§ Instruction A:
In the text on estimation and data-driven control, give every bracketed citation number in the order it appears.
§ Instruction B:
Write the next part of the text on estimation and data-driven control, picking up right after its last sentence.

Text block start

KFs are limited to linear systems and assume Gaussian distributions for the noise, disturbance, and state estimates. Also EKFs, the nonlinear version of KFs, require iterative local linearization of the plant around the new mean and covariance estimates. To overcome these issues, researchers have been developing the Moving Horizon Estimator (MHE) [85], [86]. While KFs are the reformulation of LQRs, MHEs are the reformulation of MPCs; using the past states in a finite horizon window, MHEs estimate the current state by solving an optimization problem. Similar to MPC, MHE enables the use of a nonlinear plant model and explicit inclusion of constraints. To approximate the control-oriented model in the MHE estimator, Sun et al. [87] used a type 2 Fuzzy neural network. In this research, MHE estimates the external force/torque in a bilateral telerobotic system. The output of the estimator is used in a Sliding Mode Controller (SMC) for nonlinear control of the plant. Type 2 fuzzy neural network enables the application of model-based estimators on a complex robotic system without the need to derive an accurate mathematical model.

5 Data-driven control

An alternative to using model-based controllers with learned models (as mentioned in Sect. 3) is directly using model-free data-driven control approaches that do not explicitly require a dynamics model for design. This method is applicable to situations in which learning a model requires an extensive and challenging data acquisition.

5.1 ML-based MPC optimization

In Sect. 4.1, we discussed how ML methods can be used to train a control-oriented model for MPC implementation. There exists another challenging problem in real-time application of this controller; the online optimization of the MPC may be computationally intensive, and hence solving it on embedded systems and micro-controllers may not be feasible, especially for high-state dynamic systems. Some of the derivative-free and sample-based methods for MPC optimization are mentioned in Sect. 4.1. Here, however, we discuss the research on approximating the optimization solution specifically using neural networks.

Inspired by explicit MPC [88], where the feedback policy is obtained offline by solving the optimization problem for various ranges of operation, neural networks have been used to train a controller that mimics an MPC controller based on synthetic data generated from an offline MPC. Winqvist et al. [89] presented a general framework for training and validation of neural networks for MPC. They proposed using PyTorch with the CVXPY optimization tool [90] for constrained explicit MPC. They also offered a hit-and-run sampler to systematically generate the input data for the network. Lastly, the authors explore the idea of adding domain knowledge to the network training.

Text block end
Recorded data start

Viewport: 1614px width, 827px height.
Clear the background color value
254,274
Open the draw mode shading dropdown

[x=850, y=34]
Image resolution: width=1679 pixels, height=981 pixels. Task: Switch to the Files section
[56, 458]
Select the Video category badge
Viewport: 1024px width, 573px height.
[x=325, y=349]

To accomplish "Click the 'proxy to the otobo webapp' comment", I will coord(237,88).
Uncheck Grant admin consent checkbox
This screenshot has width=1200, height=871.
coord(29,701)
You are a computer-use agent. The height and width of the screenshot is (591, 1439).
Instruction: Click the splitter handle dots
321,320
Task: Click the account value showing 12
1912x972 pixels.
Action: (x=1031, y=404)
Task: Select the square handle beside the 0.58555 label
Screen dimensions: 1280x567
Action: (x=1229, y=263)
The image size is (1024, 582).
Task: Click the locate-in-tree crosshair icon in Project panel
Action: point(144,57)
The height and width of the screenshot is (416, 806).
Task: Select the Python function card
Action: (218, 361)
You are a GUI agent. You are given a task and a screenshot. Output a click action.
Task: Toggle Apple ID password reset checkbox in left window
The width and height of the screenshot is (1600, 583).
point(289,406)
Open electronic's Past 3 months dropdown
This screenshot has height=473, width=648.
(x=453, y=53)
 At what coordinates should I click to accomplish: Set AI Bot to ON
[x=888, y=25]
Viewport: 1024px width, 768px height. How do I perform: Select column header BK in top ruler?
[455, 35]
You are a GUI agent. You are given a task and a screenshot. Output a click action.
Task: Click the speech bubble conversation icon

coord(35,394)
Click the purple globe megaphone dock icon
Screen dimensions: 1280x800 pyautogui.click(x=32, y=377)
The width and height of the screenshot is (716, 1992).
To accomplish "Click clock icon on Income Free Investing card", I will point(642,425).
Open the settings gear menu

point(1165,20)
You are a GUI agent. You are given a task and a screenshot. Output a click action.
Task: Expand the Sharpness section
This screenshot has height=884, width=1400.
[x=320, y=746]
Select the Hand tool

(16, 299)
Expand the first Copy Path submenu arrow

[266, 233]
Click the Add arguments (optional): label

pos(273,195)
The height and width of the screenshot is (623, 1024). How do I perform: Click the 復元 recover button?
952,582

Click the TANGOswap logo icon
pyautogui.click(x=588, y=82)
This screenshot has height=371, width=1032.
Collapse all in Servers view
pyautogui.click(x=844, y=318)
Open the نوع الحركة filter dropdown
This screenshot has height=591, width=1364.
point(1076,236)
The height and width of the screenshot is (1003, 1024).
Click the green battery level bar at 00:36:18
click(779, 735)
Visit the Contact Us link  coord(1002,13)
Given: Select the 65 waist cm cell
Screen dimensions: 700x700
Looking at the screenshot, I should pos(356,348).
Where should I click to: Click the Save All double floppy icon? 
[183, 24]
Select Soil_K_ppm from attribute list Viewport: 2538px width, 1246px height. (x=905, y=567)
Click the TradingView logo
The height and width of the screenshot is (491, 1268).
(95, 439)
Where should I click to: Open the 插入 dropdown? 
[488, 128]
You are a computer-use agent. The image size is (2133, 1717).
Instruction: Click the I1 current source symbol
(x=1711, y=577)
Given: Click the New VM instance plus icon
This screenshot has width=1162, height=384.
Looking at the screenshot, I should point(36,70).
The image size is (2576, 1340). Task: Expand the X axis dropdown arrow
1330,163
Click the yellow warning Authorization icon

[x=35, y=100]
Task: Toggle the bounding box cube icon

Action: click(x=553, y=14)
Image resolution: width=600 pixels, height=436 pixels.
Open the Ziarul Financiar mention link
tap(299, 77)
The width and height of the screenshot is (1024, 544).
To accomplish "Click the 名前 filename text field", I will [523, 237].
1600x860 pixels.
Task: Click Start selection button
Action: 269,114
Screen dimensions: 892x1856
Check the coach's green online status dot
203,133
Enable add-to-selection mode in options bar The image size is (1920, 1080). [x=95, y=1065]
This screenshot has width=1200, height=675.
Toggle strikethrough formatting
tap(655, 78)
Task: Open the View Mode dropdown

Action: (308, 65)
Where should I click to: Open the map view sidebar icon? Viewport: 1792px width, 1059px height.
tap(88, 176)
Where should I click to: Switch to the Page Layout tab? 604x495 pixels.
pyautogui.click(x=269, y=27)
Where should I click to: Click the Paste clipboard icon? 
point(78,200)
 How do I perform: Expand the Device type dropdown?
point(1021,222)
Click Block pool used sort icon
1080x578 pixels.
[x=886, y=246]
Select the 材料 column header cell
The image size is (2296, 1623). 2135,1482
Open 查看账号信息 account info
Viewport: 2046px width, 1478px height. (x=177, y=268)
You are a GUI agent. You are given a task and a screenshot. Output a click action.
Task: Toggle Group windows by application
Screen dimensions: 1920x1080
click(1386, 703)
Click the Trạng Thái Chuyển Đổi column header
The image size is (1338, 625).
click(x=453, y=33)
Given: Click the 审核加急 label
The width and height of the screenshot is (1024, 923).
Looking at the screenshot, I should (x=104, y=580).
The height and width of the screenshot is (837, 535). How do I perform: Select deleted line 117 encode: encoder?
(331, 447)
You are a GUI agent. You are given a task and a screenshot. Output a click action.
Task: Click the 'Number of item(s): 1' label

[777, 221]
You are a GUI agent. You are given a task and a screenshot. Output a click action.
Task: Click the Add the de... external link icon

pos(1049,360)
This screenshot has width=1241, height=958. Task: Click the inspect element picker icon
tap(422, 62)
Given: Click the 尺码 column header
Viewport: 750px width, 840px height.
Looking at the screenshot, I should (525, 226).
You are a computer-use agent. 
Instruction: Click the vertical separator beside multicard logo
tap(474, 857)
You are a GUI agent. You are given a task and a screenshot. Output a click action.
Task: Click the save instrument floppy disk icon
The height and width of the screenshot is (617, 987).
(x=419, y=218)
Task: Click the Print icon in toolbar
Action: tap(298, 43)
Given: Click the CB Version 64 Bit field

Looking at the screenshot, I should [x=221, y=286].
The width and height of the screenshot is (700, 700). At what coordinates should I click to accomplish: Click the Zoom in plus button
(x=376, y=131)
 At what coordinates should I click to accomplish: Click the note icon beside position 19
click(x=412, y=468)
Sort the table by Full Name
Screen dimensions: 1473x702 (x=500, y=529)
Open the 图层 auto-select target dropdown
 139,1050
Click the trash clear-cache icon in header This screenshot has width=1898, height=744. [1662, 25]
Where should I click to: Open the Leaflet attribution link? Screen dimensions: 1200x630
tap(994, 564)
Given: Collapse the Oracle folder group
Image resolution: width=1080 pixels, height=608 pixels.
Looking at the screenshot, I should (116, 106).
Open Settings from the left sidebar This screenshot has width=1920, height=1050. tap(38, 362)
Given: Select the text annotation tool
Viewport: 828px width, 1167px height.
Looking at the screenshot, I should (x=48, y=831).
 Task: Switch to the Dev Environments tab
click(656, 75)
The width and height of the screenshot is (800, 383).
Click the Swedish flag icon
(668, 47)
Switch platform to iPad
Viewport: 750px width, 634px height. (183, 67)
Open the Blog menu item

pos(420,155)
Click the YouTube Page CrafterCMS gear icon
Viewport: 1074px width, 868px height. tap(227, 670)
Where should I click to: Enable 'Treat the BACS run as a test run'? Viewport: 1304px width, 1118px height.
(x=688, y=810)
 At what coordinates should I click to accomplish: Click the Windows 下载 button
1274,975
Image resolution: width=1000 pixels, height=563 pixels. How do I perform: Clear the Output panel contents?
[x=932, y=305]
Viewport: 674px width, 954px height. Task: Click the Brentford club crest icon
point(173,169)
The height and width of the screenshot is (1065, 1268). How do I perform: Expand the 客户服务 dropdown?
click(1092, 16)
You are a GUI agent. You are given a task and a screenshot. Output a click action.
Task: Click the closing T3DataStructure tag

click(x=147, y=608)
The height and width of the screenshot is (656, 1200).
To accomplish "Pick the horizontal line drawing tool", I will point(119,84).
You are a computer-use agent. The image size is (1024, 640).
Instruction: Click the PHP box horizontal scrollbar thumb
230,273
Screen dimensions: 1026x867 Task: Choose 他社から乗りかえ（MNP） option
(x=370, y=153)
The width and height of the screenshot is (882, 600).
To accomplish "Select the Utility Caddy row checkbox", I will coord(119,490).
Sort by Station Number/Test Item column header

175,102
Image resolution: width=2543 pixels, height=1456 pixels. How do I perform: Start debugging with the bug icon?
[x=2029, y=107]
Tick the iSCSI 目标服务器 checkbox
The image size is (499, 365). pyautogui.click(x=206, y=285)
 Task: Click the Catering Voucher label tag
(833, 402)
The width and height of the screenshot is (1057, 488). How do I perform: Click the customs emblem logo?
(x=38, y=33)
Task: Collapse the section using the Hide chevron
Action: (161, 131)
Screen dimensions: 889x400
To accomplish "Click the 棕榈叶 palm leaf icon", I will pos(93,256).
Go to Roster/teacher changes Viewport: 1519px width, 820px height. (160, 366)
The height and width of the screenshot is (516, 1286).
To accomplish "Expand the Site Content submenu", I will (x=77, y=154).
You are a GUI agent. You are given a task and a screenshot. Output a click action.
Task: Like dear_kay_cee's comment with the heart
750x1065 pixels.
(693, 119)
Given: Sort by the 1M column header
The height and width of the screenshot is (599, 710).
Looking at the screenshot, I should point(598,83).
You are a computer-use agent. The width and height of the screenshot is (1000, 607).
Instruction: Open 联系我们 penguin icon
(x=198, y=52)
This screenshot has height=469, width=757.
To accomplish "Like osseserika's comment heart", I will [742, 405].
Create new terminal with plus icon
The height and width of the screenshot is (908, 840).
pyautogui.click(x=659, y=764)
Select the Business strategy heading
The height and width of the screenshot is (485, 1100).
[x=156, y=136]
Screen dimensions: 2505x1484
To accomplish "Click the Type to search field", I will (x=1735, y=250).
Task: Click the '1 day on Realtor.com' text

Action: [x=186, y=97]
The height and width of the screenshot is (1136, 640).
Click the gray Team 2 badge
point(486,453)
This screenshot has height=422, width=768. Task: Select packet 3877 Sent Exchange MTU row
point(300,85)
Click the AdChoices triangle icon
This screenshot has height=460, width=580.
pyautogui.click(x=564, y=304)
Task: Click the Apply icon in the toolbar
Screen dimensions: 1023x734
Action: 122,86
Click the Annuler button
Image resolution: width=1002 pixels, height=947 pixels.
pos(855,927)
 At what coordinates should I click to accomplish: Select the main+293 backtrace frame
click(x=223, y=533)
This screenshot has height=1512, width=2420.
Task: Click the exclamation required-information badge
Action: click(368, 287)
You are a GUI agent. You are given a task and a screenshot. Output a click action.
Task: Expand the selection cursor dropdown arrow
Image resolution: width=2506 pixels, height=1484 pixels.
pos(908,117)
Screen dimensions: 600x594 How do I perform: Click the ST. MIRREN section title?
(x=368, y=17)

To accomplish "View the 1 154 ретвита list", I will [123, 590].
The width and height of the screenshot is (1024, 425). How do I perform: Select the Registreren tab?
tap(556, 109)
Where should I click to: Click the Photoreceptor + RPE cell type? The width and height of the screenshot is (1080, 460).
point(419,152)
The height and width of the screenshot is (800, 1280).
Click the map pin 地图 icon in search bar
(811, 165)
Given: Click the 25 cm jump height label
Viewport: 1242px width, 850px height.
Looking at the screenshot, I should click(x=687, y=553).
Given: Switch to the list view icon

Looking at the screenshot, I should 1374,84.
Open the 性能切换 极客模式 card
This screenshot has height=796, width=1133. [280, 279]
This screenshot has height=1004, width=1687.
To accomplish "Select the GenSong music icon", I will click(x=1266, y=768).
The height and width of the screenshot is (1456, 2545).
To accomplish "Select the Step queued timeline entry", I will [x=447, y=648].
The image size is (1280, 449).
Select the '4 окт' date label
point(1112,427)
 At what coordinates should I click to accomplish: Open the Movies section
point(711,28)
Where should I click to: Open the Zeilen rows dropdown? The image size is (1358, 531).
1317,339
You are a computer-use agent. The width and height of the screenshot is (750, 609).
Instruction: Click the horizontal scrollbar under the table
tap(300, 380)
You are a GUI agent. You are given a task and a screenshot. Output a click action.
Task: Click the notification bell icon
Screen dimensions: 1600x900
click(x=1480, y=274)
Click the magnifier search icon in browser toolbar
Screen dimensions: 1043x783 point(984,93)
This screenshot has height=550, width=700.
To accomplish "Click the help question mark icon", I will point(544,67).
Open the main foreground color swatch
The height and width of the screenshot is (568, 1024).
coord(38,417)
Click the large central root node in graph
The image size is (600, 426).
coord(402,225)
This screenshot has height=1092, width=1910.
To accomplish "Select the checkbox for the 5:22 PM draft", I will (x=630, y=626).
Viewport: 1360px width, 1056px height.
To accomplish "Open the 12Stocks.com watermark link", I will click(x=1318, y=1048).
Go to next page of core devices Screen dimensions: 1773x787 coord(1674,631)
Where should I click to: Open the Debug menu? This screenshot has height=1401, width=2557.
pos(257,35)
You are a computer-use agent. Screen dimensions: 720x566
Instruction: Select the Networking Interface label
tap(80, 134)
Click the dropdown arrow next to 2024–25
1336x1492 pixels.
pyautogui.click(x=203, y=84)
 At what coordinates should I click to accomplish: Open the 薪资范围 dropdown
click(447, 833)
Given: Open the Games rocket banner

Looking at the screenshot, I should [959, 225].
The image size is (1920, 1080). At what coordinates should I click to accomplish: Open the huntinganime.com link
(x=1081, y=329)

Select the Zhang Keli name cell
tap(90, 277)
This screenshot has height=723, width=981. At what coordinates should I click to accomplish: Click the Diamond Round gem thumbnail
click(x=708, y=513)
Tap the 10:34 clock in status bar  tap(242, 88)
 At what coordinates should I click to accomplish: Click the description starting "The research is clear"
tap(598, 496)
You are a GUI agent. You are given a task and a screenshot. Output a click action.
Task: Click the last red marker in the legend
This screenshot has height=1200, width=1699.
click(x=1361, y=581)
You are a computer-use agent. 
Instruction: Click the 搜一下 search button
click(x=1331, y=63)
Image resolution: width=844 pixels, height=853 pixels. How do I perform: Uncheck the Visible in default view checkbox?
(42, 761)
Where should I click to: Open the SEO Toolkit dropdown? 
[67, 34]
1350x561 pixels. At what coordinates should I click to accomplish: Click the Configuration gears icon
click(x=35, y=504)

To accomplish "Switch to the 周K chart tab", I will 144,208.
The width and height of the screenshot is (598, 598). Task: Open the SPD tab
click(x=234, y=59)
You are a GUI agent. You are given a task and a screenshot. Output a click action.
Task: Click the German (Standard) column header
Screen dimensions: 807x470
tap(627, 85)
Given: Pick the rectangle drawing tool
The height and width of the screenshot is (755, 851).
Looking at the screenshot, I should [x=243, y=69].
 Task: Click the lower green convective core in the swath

Recorded data end

§ Task response A:
[85], [86], [87], [88], [89], [90]

§ Task response B:
In [91], Varshney et al. presented DeepControl: a two-layer fully connected neural network that replaces a Nonlinear Model Predictive Control (NMPC) for online quadrotor control. The training synthetic data are generated from a simulated model of the quadrotor using Gazebo. This model is obtained by matching the simulation transfer function with that of the real physical system for some manual movements of the quadrotor. Offline MPC is used in simulation as the high-level controller to generate the corresponding roll, pitch, yaw rate, and thrust commands for following a given desired trajectory. A low-level Proportional Integral Derivative (PID) is then applied to obtain motor speed commands. The DNN controller has a close performance to NMPC for three different desired trajectories; on the other hand, it has a much lower online computation compared to NMPC. As a result, the DNN controller was applied in real-time, which led to less power consumption for computations and more flight time, compared to NMPC implementation.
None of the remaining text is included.